Please convert all of the entries below into a numbered list, one line per item, and leave out any blank lines.

Click-target data:
****************

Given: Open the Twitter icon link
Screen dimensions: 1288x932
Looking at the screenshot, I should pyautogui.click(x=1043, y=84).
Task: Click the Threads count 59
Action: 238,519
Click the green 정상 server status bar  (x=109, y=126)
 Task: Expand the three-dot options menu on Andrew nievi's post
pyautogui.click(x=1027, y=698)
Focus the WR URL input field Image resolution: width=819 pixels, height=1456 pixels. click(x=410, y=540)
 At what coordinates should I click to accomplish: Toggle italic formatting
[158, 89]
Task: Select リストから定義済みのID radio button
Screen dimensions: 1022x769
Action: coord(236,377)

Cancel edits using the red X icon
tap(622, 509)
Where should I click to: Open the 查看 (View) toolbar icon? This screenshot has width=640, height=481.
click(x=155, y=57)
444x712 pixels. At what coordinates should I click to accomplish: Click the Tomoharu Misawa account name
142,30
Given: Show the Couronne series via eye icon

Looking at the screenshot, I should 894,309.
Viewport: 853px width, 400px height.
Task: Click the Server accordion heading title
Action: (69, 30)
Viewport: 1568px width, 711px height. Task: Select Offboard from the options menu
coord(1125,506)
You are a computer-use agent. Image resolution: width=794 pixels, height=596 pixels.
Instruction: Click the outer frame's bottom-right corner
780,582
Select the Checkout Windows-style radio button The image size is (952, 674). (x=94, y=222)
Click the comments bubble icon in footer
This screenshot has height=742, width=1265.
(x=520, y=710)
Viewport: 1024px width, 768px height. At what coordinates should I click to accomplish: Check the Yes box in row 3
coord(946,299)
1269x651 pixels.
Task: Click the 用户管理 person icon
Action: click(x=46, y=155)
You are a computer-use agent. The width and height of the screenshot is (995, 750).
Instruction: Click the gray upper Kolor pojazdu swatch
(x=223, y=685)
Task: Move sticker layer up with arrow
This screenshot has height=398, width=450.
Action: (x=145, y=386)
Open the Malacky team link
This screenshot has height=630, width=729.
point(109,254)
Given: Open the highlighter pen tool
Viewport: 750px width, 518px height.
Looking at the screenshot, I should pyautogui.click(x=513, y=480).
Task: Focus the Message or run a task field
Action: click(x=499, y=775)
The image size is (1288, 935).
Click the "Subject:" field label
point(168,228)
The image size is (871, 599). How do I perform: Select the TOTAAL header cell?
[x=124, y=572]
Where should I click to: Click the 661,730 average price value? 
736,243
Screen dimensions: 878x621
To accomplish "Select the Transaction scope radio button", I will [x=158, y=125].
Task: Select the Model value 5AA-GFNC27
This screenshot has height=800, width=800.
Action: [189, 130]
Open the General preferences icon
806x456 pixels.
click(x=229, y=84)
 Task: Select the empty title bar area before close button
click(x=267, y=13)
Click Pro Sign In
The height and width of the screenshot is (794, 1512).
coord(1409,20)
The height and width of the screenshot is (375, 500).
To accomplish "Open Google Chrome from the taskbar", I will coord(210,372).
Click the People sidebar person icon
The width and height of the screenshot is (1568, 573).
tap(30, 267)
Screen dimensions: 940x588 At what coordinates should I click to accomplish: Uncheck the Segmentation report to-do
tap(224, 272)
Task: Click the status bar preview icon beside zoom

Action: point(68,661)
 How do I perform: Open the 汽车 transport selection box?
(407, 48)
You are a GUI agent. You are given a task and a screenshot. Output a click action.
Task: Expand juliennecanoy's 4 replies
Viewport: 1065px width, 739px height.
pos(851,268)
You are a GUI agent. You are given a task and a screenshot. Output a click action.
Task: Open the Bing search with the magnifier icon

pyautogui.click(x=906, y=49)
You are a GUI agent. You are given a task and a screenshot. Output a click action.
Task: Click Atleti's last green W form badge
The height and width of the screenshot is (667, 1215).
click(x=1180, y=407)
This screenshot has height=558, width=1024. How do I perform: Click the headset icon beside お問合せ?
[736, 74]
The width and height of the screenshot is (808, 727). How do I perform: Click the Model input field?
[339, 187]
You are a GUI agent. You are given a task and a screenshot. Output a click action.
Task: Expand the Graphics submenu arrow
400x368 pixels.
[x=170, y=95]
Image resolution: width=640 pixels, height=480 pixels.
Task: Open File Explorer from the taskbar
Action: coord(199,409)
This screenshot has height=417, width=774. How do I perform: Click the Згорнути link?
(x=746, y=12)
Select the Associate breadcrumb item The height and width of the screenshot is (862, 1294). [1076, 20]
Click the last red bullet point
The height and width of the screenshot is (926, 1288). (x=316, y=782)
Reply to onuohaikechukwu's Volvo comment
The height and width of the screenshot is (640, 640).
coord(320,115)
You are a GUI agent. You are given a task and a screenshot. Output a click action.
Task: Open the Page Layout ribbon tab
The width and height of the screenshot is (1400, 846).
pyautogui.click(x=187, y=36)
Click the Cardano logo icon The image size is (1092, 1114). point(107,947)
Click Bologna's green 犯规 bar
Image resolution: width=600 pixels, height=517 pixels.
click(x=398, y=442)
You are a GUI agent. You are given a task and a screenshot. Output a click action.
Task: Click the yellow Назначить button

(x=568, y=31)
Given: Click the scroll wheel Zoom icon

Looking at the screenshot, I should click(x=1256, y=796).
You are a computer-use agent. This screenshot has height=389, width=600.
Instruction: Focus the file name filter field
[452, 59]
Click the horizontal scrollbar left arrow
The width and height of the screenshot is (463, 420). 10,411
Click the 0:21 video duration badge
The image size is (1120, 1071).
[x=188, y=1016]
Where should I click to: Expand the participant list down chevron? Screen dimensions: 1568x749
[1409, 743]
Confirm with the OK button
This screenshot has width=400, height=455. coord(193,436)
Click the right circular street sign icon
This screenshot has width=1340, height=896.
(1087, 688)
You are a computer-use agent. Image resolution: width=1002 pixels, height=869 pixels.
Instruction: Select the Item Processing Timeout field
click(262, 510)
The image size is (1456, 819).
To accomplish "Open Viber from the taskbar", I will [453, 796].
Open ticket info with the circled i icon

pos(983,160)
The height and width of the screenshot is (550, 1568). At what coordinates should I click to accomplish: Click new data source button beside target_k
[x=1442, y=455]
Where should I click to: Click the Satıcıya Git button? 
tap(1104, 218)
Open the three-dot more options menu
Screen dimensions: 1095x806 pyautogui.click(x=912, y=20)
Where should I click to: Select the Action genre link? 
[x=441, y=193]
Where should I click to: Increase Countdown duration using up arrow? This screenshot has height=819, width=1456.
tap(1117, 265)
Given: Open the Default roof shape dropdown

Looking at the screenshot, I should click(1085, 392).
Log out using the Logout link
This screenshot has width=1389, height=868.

****************

EXERCISE RESULT:
1. Given: Open the Twitter icon link
2. Screen dimensions: 1288x932
3. Looking at the screenshot, I should pyautogui.click(x=1043, y=84).
4. Task: Click the Threads count 59
5. Action: 238,519
6. Click the green 정상 server status bar  (x=109, y=126)
7.  Task: Expand the three-dot options menu on Andrew nievi's post
8. pyautogui.click(x=1027, y=698)
9. Focus the WR URL input field Image resolution: width=819 pixels, height=1456 pixels. click(x=410, y=540)
10.  At what coordinates should I click to accomplish: Toggle italic formatting
11. [158, 89]
12. Task: Select リストから定義済みのID radio button
13. Screen dimensions: 1022x769
14. Action: coord(236,377)
15. Cancel edits using the red X icon
16. tap(622, 509)
17. Where should I click to: Open the 查看 (View) toolbar icon? This screenshot has width=640, height=481.
18. click(x=155, y=57)
19. 444x712 pixels. At what coordinates should I click to accomplish: Click the Tomoharu Misawa account name
20. 142,30
21. Given: Show the Couronne series via eye icon
22. Looking at the screenshot, I should 894,309.
23. Viewport: 853px width, 400px height.
24. Task: Click the Server accordion heading title
25. Action: (69, 30)
26. Viewport: 1568px width, 711px height. Task: Select Offboard from the options menu
27. coord(1125,506)
28. You are a computer-use agent. Image resolution: width=794 pixels, height=596 pixels.
29. Instruction: Click the outer frame's bottom-right corner
30. 780,582
31. Select the Checkout Windows-style radio button The image size is (952, 674). (x=94, y=222)
32. Click the comments bubble icon in footer
33. This screenshot has height=742, width=1265.
34. (x=520, y=710)
35. Viewport: 1024px width, 768px height. At what coordinates should I click to accomplish: Check the Yes box in row 3
36. coord(946,299)
37. 1269x651 pixels.
38. Task: Click the 用户管理 person icon
39. Action: click(x=46, y=155)
40. You are a computer-use agent. The width and height of the screenshot is (995, 750).
41. Instruction: Click the gray upper Kolor pojazdu swatch
42. (x=223, y=685)
43. Task: Move sticker layer up with arrow
44. This screenshot has height=398, width=450.
45. Action: (x=145, y=386)
46. Open the Malacky team link
47. This screenshot has height=630, width=729.
48. point(109,254)
49. Given: Open the highlighter pen tool
50. Viewport: 750px width, 518px height.
51. Looking at the screenshot, I should pyautogui.click(x=513, y=480).
52. Task: Focus the Message or run a task field
53. Action: click(x=499, y=775)
54. The image size is (1288, 935).
55. Click the "Subject:" field label
56. point(168,228)
57. The image size is (871, 599). How do I perform: Select the TOTAAL header cell?
58. [x=124, y=572]
59. Where should I click to: Click the 661,730 average price value? 
60. 736,243
61. Screen dimensions: 878x621
62. To accomplish "Select the Transaction scope radio button", I will [x=158, y=125].
63. Task: Select the Model value 5AA-GFNC27
64. This screenshot has height=800, width=800.
65. Action: [189, 130]
66. Open the General preferences icon
67. 806x456 pixels.
68. click(x=229, y=84)
69.  Task: Select the empty title bar area before close button
70. click(x=267, y=13)
71. Click Pro Sign In
72. The height and width of the screenshot is (794, 1512).
73. coord(1409,20)
74. The height and width of the screenshot is (375, 500).
75. To accomplish "Open Google Chrome from the taskbar", I will coord(210,372).
76. Click the People sidebar person icon
77. The width and height of the screenshot is (1568, 573).
78. tap(30, 267)
79. Screen dimensions: 940x588 At what coordinates should I click to accomplish: Uncheck the Segmentation report to-do
80. tap(224, 272)
81. Task: Click the status bar preview icon beside zoom
82. Action: point(68,661)
83.  How do I perform: Open the 汽车 transport selection box?
84. (407, 48)
85. You are a GUI agent. You are given a task and a screenshot. Output a click action.
86. Task: Expand juliennecanoy's 4 replies
87. Viewport: 1065px width, 739px height.
88. pos(851,268)
89. You are a GUI agent. You are given a task and a screenshot. Output a click action.
90. Task: Open the Bing search with the magnifier icon
91. pyautogui.click(x=906, y=49)
92. You are a GUI agent. You are given a task and a screenshot. Output a click action.
93. Task: Click Atleti's last green W form badge
94. The height and width of the screenshot is (667, 1215).
95. click(x=1180, y=407)
96. This screenshot has height=558, width=1024. How do I perform: Click the headset icon beside お問合せ?
97. [736, 74]
98. The width and height of the screenshot is (808, 727). How do I perform: Click the Model input field?
99. [339, 187]
100. You are a GUI agent. You are given a task and a screenshot. Output a click action.
101. Task: Expand the Graphics submenu arrow
102. 400x368 pixels.
103. [x=170, y=95]
104. Image resolution: width=640 pixels, height=480 pixels.
105. Task: Open File Explorer from the taskbar
106. Action: coord(199,409)
107. This screenshot has height=417, width=774. How do I perform: Click the Згорнути link?
108. (x=746, y=12)
109. Select the Associate breadcrumb item The height and width of the screenshot is (862, 1294). [1076, 20]
110. Click the last red bullet point
111. The height and width of the screenshot is (926, 1288). (x=316, y=782)
112. Reply to onuohaikechukwu's Volvo comment
113. The height and width of the screenshot is (640, 640).
114. coord(320,115)
115. You are a GUI agent. You are given a task and a screenshot. Output a click action.
116. Task: Open the Page Layout ribbon tab
117. The width and height of the screenshot is (1400, 846).
118. pyautogui.click(x=187, y=36)
119. Click the Cardano logo icon The image size is (1092, 1114). point(107,947)
120. Click Bologna's green 犯规 bar
121. Image resolution: width=600 pixels, height=517 pixels.
122. click(x=398, y=442)
123. You are a GUI agent. You are given a task and a screenshot. Output a click action.
124. Task: Click the yellow Назначить button
125. (x=568, y=31)
126. Given: Click the scroll wheel Zoom icon
127. Looking at the screenshot, I should click(x=1256, y=796).
128. You are a computer-use agent. This screenshot has height=389, width=600.
129. Instruction: Focus the file name filter field
130. [452, 59]
131. Click the horizontal scrollbar left arrow
132. The width and height of the screenshot is (463, 420). 10,411
133. Click the 0:21 video duration badge
134. The image size is (1120, 1071).
135. [x=188, y=1016]
136. Where should I click to: Expand the participant list down chevron? Screen dimensions: 1568x749
137. [1409, 743]
138. Confirm with the OK button
139. This screenshot has width=400, height=455. coord(193,436)
140. Click the right circular street sign icon
141. This screenshot has width=1340, height=896.
142. (1087, 688)
143. You are a computer-use agent. Image resolution: width=1002 pixels, height=869 pixels.
144. Instruction: Select the Item Processing Timeout field
145. click(262, 510)
146. The image size is (1456, 819).
147. To accomplish "Open Viber from the taskbar", I will [453, 796].
148. Open ticket info with the circled i icon
149. pos(983,160)
150. The height and width of the screenshot is (550, 1568). At what coordinates should I click to accomplish: Click new data source button beside target_k
151. [x=1442, y=455]
152. Where should I click to: Click the Satıcıya Git button? 
153. tap(1104, 218)
154. Open the three-dot more options menu
155. Screen dimensions: 1095x806 pyautogui.click(x=912, y=20)
156. Where should I click to: Select the Action genre link? 
157. [x=441, y=193]
158. Where should I click to: Increase Countdown duration using up arrow? This screenshot has height=819, width=1456.
159. tap(1117, 265)
160. Given: Open the Default roof shape dropdown
161. Looking at the screenshot, I should click(1085, 392).
162. Log out using the Logout link
163. This screenshot has width=1389, height=868.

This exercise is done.